## Tekstfragment

De bevordering van het concurrentievermogen in de LGO moet een van de centrale doelstellingen van de toekomstige associatie tussen de LGO en de EU zijn. De LGO zouden hun potentieel om regionale expertisecentra te worden kunnen versterken door gebruik te maken van motoren van het concurrentievermogen zoals onderwijs en beroepsopleiding, technologische vooruitgang en innovatie, informatie- en communicatietechnologieën, macro-economische stabiliteit, de rechtsstaat, goed bestuur (ook inzake belastingen), transparante en goed functionerende instellingen en een solide beleidskader voor de ondersteuning van het midden- en kleinbedrijf, in het bijzonder bij de aankoop van technologie en het ontwikkelen van investeringsprojecten alsmede duurzaam beheer en het benutten van milieuhulpbronnen. In dit verband speelt de gerichte samenwerking van het bedrijfsleven een belangrijke rol.

3.1.2. Het aanpassingsvermogen verbeteren

Het tweede belangrijke doel moet vermindering van de kwetsbaarheid van de LGO zijn, eerder dan armoedebestrijding, zoals vandaag het geval is. De antwoorden op het groenboek wezen erop dat de huidige traditionele aanpak van de ontwikkelingssamenwerking niet in staat is om de werkelijke problemen in de LGO aan te pakken. Het is van essentieel belang het aanpassingsvermogen van de LGO te verhogen, ook omdat zij hun potentieel moeilijk kunnen ontwikkelen als gevolg van hun kwetsbaarheid.

Zonder afbreuk te doen aan de specifieke situatie van de minst ontwikkelde LGO zou de toekomstige associatie dus kunnen worden geconcentreerd op het verbeteren van het vermogen van de LGO om te reageren op economische schokken, energieafhankelijkheid en milieu-uitdagingen en op hun extreme kwetsbaarheid voor de gevolgen van natuurrampen.

3.1.3. De samenwerking bevorderen

Bevordering van de samenwerking tussen de LGO en andere partners moet de derde belangrijke doelstelling van de toekomstige associatie zijn. Die samenwerking versterkt niet alleen de duurzame ontwikkeling van de LGO, maar is ook essentieel om de LGO te laten bijdragen tot het bevorderen van de waarden en normen van de EU in de wereld, in het bijzonder in de buurlanden.

Meer in het bijzonder tegen de achtergrond van de huidige regionale integratieprocessen in de ACS-regio's en de economische partnerschapsovereenkomsten tussen de EU en de ACS-regio's is de integratie van de LGO in de regionale en wereldmarkten en waar mogelijk hun actieve samenwerking met andere partners van vitaal belang om hun duurzame ontwikkeling te versterken en ten volle gebruik te maken van de mondialisering en de negatieve effecten daarvan tot een minimum te beperken. Versterkte samenwerking zou er ook toe kunnen leiden dat de LGO beter in staat zijn hun kwetsbaarheid te verminderen, bijvoorbeeld door schaalvergroting, regionale initiatieven voor risicobeperking bij rampen of grensoverschrijdende milieubescherming. Bovendien zou de samenwerking culturele uitwisselingen kunnen intensiveren en leiden tot een beter wederzijds begrip, respect voor diversiteit en de bevordering van fundamentele waarden. Zij zou ook de mogelijkheid kunnen bieden dat de LGO met hun deskundigheid deelnemen in de steun van de EU voor de ontwikkelingslanden.

## Gegevens over het lokaliseren van woorden en elementen
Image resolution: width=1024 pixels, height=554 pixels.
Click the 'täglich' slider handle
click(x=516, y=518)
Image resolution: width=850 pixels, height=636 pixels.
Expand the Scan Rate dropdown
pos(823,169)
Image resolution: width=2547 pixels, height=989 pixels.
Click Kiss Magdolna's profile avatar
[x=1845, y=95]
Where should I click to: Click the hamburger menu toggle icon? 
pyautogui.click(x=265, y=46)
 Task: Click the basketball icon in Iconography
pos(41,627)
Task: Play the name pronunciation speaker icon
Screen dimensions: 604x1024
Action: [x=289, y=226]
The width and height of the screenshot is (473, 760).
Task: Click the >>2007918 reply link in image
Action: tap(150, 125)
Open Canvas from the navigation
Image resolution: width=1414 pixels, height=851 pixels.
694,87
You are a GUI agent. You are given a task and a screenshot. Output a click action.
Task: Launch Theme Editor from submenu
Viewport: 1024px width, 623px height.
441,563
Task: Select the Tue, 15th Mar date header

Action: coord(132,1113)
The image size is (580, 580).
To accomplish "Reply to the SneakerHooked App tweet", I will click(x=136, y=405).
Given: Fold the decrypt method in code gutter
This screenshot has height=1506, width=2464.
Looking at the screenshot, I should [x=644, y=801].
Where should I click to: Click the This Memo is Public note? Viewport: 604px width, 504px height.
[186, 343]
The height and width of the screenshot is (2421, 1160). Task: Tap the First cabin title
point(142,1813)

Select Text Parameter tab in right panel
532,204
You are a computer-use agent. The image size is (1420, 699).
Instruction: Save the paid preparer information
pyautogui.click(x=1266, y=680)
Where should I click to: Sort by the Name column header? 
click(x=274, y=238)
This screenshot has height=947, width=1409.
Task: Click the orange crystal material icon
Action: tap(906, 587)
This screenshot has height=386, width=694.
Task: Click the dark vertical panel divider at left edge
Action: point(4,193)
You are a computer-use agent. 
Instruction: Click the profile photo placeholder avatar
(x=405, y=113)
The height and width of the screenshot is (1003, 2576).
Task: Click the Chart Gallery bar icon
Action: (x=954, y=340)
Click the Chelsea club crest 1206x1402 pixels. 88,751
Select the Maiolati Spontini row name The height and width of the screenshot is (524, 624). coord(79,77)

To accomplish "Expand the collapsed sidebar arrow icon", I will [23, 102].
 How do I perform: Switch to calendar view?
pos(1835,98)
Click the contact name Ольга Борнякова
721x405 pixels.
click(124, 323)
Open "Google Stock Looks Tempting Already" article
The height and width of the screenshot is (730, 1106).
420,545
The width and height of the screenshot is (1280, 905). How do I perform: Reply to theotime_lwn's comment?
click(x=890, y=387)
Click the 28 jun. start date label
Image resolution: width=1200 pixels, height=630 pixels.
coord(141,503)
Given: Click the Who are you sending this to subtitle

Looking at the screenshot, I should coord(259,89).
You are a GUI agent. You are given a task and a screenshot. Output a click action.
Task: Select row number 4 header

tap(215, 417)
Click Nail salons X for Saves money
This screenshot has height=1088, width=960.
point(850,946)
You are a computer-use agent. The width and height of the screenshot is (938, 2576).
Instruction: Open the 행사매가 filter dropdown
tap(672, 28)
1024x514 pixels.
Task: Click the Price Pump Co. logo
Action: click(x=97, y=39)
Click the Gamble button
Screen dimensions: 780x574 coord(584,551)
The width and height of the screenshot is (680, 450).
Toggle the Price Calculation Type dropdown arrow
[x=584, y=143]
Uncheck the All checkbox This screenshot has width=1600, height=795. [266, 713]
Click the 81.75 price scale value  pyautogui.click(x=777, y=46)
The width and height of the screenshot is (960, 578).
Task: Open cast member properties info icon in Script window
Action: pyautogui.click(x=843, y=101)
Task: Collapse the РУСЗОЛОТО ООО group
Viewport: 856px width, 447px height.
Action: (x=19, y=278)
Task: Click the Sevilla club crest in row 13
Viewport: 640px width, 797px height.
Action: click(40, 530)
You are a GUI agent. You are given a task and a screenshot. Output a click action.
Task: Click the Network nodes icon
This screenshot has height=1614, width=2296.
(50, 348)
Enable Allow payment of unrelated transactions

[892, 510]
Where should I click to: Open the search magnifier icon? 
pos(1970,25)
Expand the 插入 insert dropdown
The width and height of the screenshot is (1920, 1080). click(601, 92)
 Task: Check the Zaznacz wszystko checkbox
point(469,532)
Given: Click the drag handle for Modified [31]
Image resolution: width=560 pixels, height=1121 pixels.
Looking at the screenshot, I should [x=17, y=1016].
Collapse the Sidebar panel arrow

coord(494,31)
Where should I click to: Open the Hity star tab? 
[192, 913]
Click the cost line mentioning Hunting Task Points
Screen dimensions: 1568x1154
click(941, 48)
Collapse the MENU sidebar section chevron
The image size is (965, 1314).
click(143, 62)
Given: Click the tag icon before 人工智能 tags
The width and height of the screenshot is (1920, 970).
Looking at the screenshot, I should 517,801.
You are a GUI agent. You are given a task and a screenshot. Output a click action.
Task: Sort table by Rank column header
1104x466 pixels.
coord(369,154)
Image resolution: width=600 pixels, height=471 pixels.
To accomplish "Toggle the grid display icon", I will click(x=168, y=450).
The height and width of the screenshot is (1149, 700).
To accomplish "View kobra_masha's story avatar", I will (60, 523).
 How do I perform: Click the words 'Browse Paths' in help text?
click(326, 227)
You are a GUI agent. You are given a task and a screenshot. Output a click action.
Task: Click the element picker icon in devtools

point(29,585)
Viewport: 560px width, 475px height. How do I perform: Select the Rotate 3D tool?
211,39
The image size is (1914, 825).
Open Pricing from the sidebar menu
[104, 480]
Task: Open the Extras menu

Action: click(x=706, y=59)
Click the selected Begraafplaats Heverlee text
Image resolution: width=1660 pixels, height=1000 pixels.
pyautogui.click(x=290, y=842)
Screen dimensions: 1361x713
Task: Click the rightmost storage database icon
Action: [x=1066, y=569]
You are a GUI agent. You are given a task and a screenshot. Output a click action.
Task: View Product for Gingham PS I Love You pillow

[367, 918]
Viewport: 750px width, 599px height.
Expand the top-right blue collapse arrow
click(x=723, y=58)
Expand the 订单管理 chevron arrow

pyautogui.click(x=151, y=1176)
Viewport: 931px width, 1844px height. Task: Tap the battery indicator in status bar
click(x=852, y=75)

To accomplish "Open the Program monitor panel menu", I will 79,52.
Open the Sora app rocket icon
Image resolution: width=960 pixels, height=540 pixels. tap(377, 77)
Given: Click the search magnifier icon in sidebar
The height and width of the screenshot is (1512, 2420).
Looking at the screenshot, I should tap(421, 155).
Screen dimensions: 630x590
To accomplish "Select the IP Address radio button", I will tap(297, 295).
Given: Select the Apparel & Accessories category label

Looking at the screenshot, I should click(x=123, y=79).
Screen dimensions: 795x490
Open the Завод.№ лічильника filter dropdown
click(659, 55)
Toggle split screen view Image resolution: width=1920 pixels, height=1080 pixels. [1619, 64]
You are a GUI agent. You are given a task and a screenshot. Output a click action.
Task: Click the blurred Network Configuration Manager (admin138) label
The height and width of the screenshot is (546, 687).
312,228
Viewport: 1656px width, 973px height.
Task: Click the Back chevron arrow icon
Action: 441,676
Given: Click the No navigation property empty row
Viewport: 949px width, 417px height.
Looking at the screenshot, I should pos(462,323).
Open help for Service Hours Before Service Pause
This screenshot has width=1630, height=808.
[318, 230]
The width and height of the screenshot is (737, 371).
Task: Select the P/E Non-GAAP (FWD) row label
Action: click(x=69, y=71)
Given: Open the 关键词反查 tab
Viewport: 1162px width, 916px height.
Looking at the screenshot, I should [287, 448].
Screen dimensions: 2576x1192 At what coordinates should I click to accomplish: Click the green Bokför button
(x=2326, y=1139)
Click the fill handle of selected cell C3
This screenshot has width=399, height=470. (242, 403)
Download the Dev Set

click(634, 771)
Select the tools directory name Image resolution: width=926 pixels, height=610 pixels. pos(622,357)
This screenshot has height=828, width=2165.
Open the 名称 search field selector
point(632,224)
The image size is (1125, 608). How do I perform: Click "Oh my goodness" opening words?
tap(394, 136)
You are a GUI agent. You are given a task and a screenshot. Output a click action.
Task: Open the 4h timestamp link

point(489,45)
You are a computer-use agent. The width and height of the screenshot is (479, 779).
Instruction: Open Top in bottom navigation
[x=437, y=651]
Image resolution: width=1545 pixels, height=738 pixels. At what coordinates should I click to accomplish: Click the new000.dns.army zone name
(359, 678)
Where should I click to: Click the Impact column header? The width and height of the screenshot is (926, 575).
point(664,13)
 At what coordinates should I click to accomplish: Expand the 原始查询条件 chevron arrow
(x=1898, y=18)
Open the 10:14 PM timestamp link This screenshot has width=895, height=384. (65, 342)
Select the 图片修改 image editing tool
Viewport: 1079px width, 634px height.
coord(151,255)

## Jouw opdracht
Wat noemt het tekstfragment als de derde belangrijke doelstelling van de toekomstige associatie?

## Eindresultaat
Bevordering van de samenwerking tussen de LGO en andere partners.